How the IRS 120-Day Payment Plan Works
Facing a short-term tax debt? Navigate the IRS 120-day payment extension, including application steps, penalty accrual, and the necessary pivot to formal repayment plans.
Facing a short-term tax debt? Navigate the IRS 120-day payment extension, including application steps, penalty accrual, and the necessary pivot to formal repayment plans.
Taxpayers facing a temporary inability to meet their federal tax obligations by the deadline can often secure a short-term payment plan from the Internal Revenue Service. This structured relief option provides a brief window of time to gather the necessary funds without immediately triggering aggressive collection activity. The IRS calls this a Short-Term Payment Plan, which is commonly referred to as the 120-day extension.
This mechanism is specifically designed for individuals and businesses experiencing short-term liquidity issues that they expect to resolve within four months. Securing this extension signals to the IRS that the taxpayer is acting in good faith and intends to pay the liability in full. It is a preliminary step before considering more complex, long-term repayment structures.
The Short-Term Payment Plan grants the taxpayer up to 120 additional days past the original due date to remit the total tax liability. This plan is not a formal Installment Agreement and is intended only for situations where a brief extension is needed for full payment. It serves as an administrative grace period rather than a negotiated long-term solution.
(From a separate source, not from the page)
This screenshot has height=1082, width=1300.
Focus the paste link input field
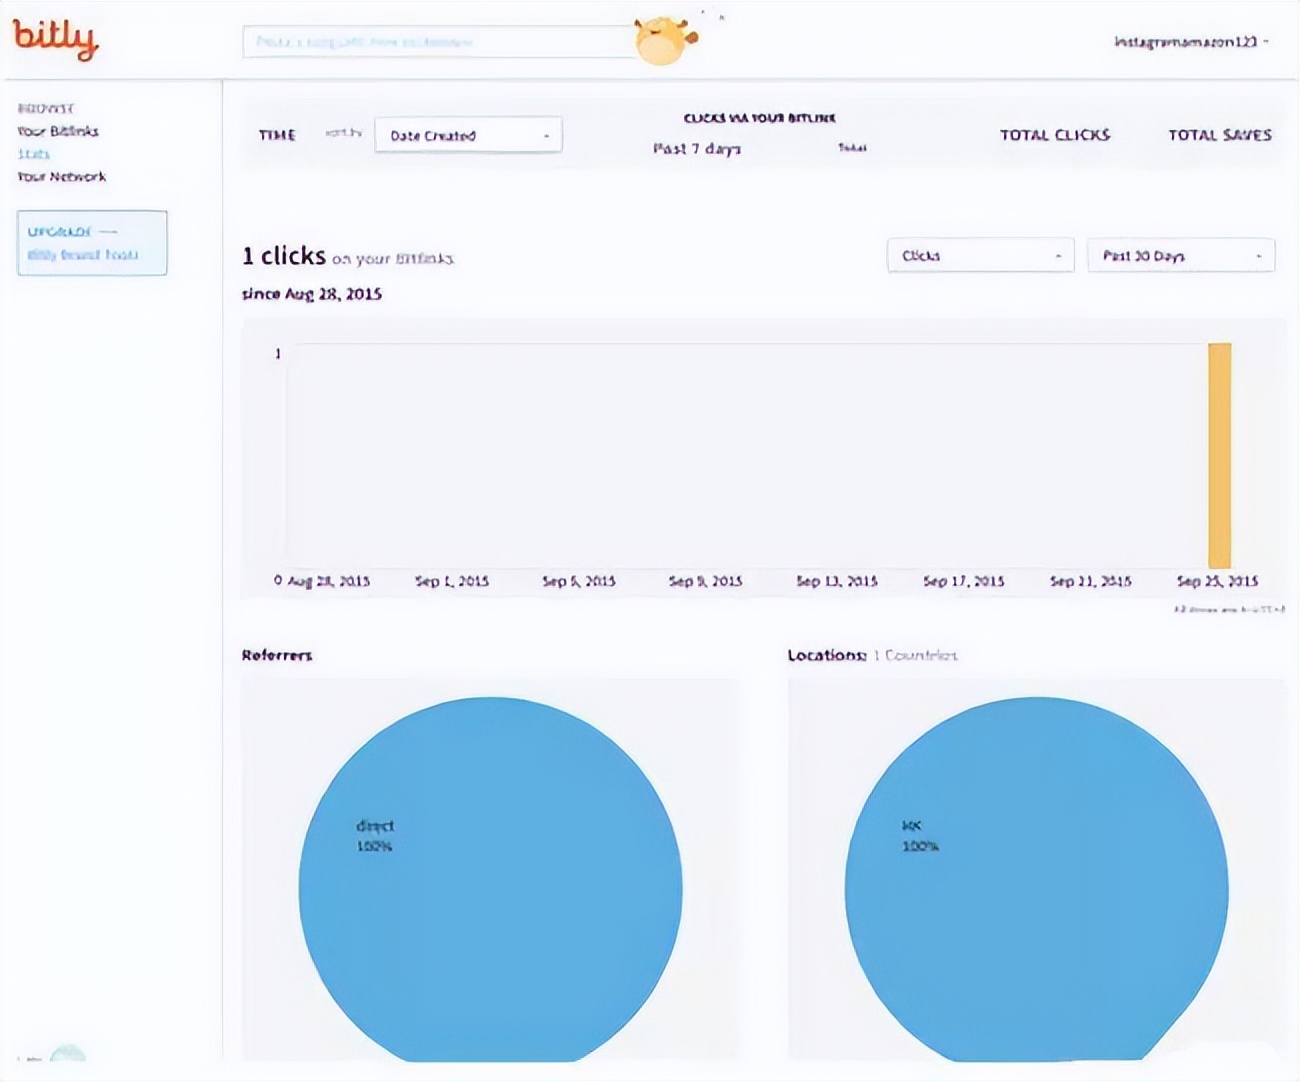point(438,42)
Eligibility for this option is determined by the total amount of tax, penalties, and interest owed. Individual taxpayers, including those who file Form 1040, generally qualify if their combined liability is less than $100,000. Businesses, including those that file Form 1120 or Form 1065, are eligible if their total tax debt is less than $25,000.
A taxpayer must also be current on all federal tax filing requirements for the current and preceding years to secure this arrangement. The 120-day extension does not require a user fee to set up the plan. This makes the Short-Term Payment Plan the most cost-effective initial relief option for taxpayers.
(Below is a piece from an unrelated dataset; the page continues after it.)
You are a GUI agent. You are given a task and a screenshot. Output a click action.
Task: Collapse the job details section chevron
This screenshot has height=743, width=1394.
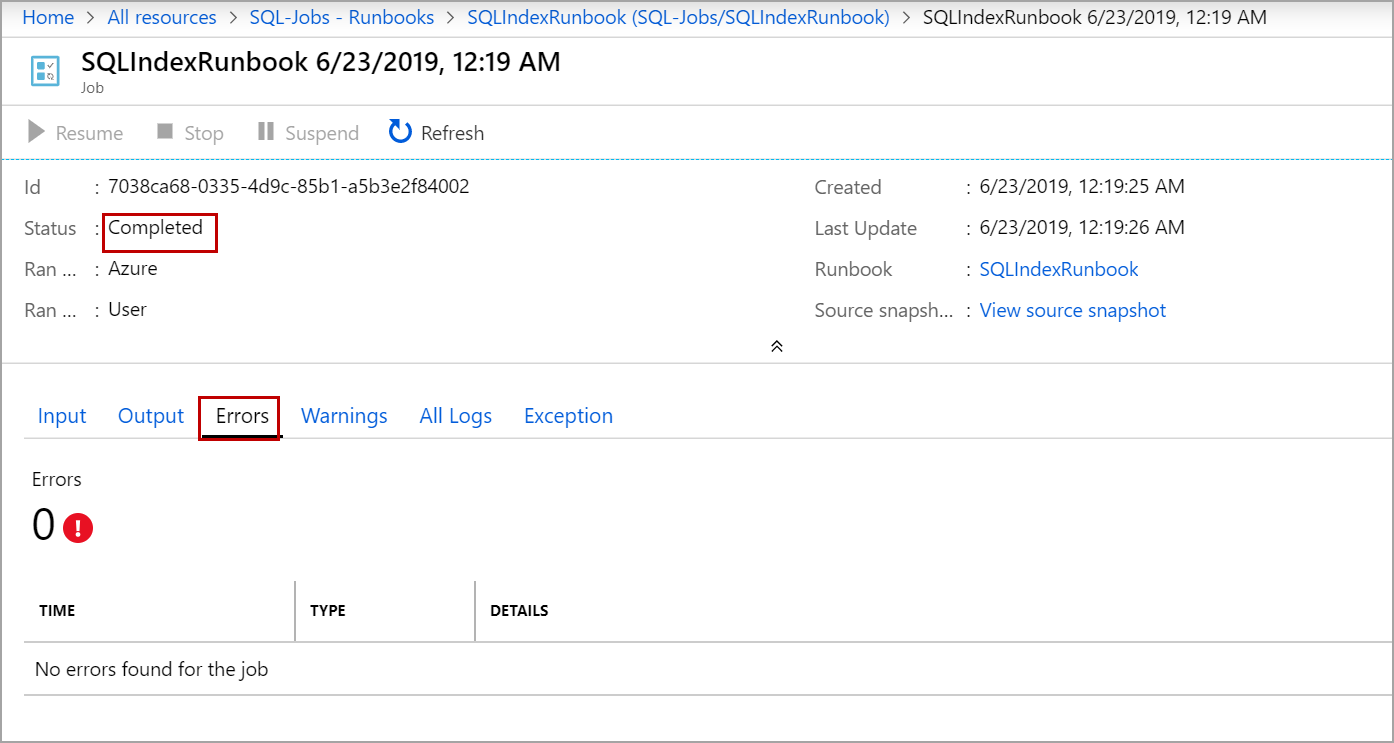point(776,346)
The process for requesting the 120-day extension is streamlined and can be accomplished through several methods. Many taxpayers can use the IRS Online Payment Agreement (OPA) application tool if they meet the debt thresholds and filing requirements. This digital process provides immediate confirmation of the extension.
Taxpayers who cannot use the online tool or who prefer direct communication may call the IRS collection line at 800-829-1040 for individuals or 800-829-4933 for businesses. When calling, the taxpayer should have their Social Security Number or Employer Identification Number, the specific tax period owed, and the exact balance due readily available. If the taxpayer has received an IRS notice, the contact number listed on that specific correspondence should be used.
A tax professional, such as a Certified Public Accountant or an Enrolled Agent, can also request the extension on the taxpayer’s behalf by submitting the request under a valid Power of Attorney (Form 2848). The approval of the extension is generally granted automatically if the taxpayer meets the specific debt and filing criteria.
While the 120-day plan grants an extension for payment, it does not stop the accrual of statutory interest on the unpaid tax liability. Interest begins accruing on the unpaid balance from the original due date of the tax return until the day the debt is paid in full. The IRS interest rate is set quarterly and is calculated as the federal short-term rate plus three percentage points, compounded daily.
The Failure-to-Pay (FTP) penalty is also applied during the extension period, though it may be reduced. The standard FTP penalty is 0.5% of the unpaid tax for each month or part of a month the tax remains unpaid, capped at 25% of the underpayment. The IRS typically reduces the FTP penalty rate to 0.25% per month for the period an approved payment plan is in effect.
This reduction applies only to the period covered by the approved extension or subsequent agreement. The original penalty rate of 0.5% will resume if the taxpayer fails to meet the terms of the plan.
Full payment of the balance within the 120 days is the only way to immediately halt the accumulating interest and penalties. The total amount due at the 120-day mark will include the original tax liability plus all accrued interest and reduced penalties.
Failure to pay the outstanding balance in full by the end of the 120-day period will result in the IRS resuming its standard collection activities. This resumption can include issuing a Notice of Intent to Levy or filing a Notice of Federal Tax Lien against the taxpayer’s property. The temporary administrative grace period expires, and the taxpayer must immediately seek a more permanent resolution.
The next necessary step is to transition the debt into a long-term repayment structure. The most common solution is a formal Installment Agreement, which is requested using Form 9465. This agreement allows for monthly payments over a period that can extend up to 72 months.
Securing a formal Installment Agreement requires the payment of a user fee, though fees are significantly reduced for low-income taxpayers. If the taxpayer cannot realistically afford to pay the full liability, they may explore an Offer in Compromise (OIC) using Form 656. The OIC process is more complex and requires extensive financial disclosure to prove that the taxpayer cannot pay the full debt.